Also not much contact, but my impression is you can rougly guess what their research results would be by looking at their overall views and thinking about what evidence you can find to show it. Which seems fair to characterize as advocacy work? (Motivated research?)
The diff to your description is the info provided is not only conditional on “the info they’ll find useful” but also somewhat on “will likely move their beliefs toward conclusions Palise hopes them to reach”.
you can rougly guess what their research results would be by looking at their overall views and thinking about what evidence you can find to show it
I don’t think this frame make a lot of sense. There’s not some clean distinction between “motivated research” and … “unmotivated research”. It’s totally fair to ask whether the research is good, and whether the people doing the research are actually trying to figure out what is true or whether they have written their conclusion at the bottom of the page. But the fact that we have priors doesn’t mean that we have written our conclusion at the bottom of the page!
E.g. Imagine a research group who thinks cigarettes likely cause cancer. They are motivated to show that cigarettes cause cancer, because they think this is true and important. And you could probably guess the results of their studies knowing this motivation. But if they’re good researchers, they’ll also report negative results. They’ll also be careful not to overstate claims. Because while it’s true that cigarettes cause cancer, it would be bad to do publish things that have correct conclusions but bad methodologies! It would hurt the very thing that the researchers care about—accurate understanding of the harms that cigarettes cause!
My colleagues and I do not think current models are dangerous (for the risks we are most concerned about—loss of control risks). We’ve been pretty clear about this. But we think we can learn things about current models that will help us understand risks from future models. I think our chess work and our shutdown resistant work demonstrate some useful existence proofs about reasoning models.
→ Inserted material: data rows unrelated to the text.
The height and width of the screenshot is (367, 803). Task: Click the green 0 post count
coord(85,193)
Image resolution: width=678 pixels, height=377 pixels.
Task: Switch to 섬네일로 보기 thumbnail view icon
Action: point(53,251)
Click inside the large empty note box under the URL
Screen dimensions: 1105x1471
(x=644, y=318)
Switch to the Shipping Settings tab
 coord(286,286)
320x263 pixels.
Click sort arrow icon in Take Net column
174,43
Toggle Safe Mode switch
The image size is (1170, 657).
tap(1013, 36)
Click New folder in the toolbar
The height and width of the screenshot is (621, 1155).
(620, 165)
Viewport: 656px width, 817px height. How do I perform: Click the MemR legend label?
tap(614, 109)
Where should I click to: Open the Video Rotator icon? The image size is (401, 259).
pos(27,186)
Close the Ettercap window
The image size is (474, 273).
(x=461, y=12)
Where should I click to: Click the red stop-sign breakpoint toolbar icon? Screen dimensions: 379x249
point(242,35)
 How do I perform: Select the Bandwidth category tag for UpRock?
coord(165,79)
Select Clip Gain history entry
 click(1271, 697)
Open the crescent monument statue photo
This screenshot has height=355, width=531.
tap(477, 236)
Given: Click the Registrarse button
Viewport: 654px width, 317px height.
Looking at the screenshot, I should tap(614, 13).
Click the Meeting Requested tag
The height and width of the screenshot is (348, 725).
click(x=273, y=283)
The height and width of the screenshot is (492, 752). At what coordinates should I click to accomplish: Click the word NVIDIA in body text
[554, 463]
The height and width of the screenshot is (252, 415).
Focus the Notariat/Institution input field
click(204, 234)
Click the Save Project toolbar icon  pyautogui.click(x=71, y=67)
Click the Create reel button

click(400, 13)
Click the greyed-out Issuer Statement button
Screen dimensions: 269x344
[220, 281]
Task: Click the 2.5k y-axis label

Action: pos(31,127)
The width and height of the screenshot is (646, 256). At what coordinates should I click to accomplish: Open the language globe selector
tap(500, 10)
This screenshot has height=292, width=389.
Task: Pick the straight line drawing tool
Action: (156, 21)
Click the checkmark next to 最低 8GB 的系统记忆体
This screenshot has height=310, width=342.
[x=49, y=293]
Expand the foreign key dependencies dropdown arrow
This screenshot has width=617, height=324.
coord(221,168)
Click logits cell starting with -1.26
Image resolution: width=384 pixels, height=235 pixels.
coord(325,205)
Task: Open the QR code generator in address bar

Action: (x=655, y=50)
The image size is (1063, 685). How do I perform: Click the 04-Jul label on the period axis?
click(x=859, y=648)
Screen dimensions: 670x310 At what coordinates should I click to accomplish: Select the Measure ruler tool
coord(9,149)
They definitely updated my thinking about how RL training shapes AI motivations. And I was often not able to predict in advance what models would do! I did expect models to rewrite the board file given the opportunity and no other way to win. I wasn’t able to predict exactly which models would do this and which would not. I think it’s quite interesting that the rates of this behavior were quite different for different models! I also think it’s interesting how models found different strategies than I expected, like trying to replace their opponent and trying to use their own version of stockfish to get moves. It’s not surprising in retrospect, but I didn’t predict it.
Our general approach is to try to understand the models to the best of our ability and accurately convey the results of our work. We publish all our transcripts and code for these experiments so others can check the work and run their own experiments. We think these existence proofs have important implications for the world, and we speak about these very publicly because of this.
Also not much contact, but my impression is you can rougly guess what their research results would be by looking at their overall views and thinking about what evidence you can find to show it. Which seems fair to characterize as advocacy work? (Motivated research?)
The diff to your description is the info provided is not only conditional on “the info they’ll find useful” but also somewhat on “will likely move their beliefs toward conclusions Palise hopes them to reach”.
I don’t think this frame make a lot of sense. There’s not some clean distinction between “motivated research” and … “unmotivated research”. It’s totally fair to ask whether the research is good, and whether the people doing the research are actually trying to figure out what is true or whether they have written their conclusion at the bottom of the page. But the fact that we have priors doesn’t mean that we have written our conclusion at the bottom of the page!
E.g. Imagine a research group who thinks cigarettes likely cause cancer. They are motivated to show that cigarettes cause cancer, because they think this is true and important. And you could probably guess the results of their studies knowing this motivation. But if they’re good researchers, they’ll also report negative results. They’ll also be careful not to overstate claims. Because while it’s true that cigarettes cause cancer, it would be bad to do publish things that have correct conclusions but bad methodologies! It would hurt the very thing that the researchers care about—accurate understanding of the harms that cigarettes cause!
My colleagues and I do not think current models are dangerous (for the risks we are most concerned about—loss of control risks). We’ve been pretty clear about this. But we think we can learn things about current models that will help us understand risks from future models. I think our chess work and our shutdown resistant work demonstrate some useful existence proofs about reasoning models. They definitely updated my thinking about how RL training shapes AI motivations. And I was often not able to predict in advance what models would do! I did expect models to rewrite the board file given the opportunity and no other way to win. I wasn’t able to predict exactly which models would do this and which would not. I think it’s quite interesting that the rates of this behavior were quite different for different models! I also think it’s interesting how models found different strategies than I expected, like trying to replace their opponent and trying to use their own version of stockfish to get moves. It’s not surprising in retrospect, but I didn’t predict it.
Our general approach is to try to understand the models to the best of our ability and accurately convey the results of our work. We publish all our transcripts and code for these experiments so others can check the work and run their own experiments. We think these existence proofs have important implications for the world, and we speak about these very publicly because of this.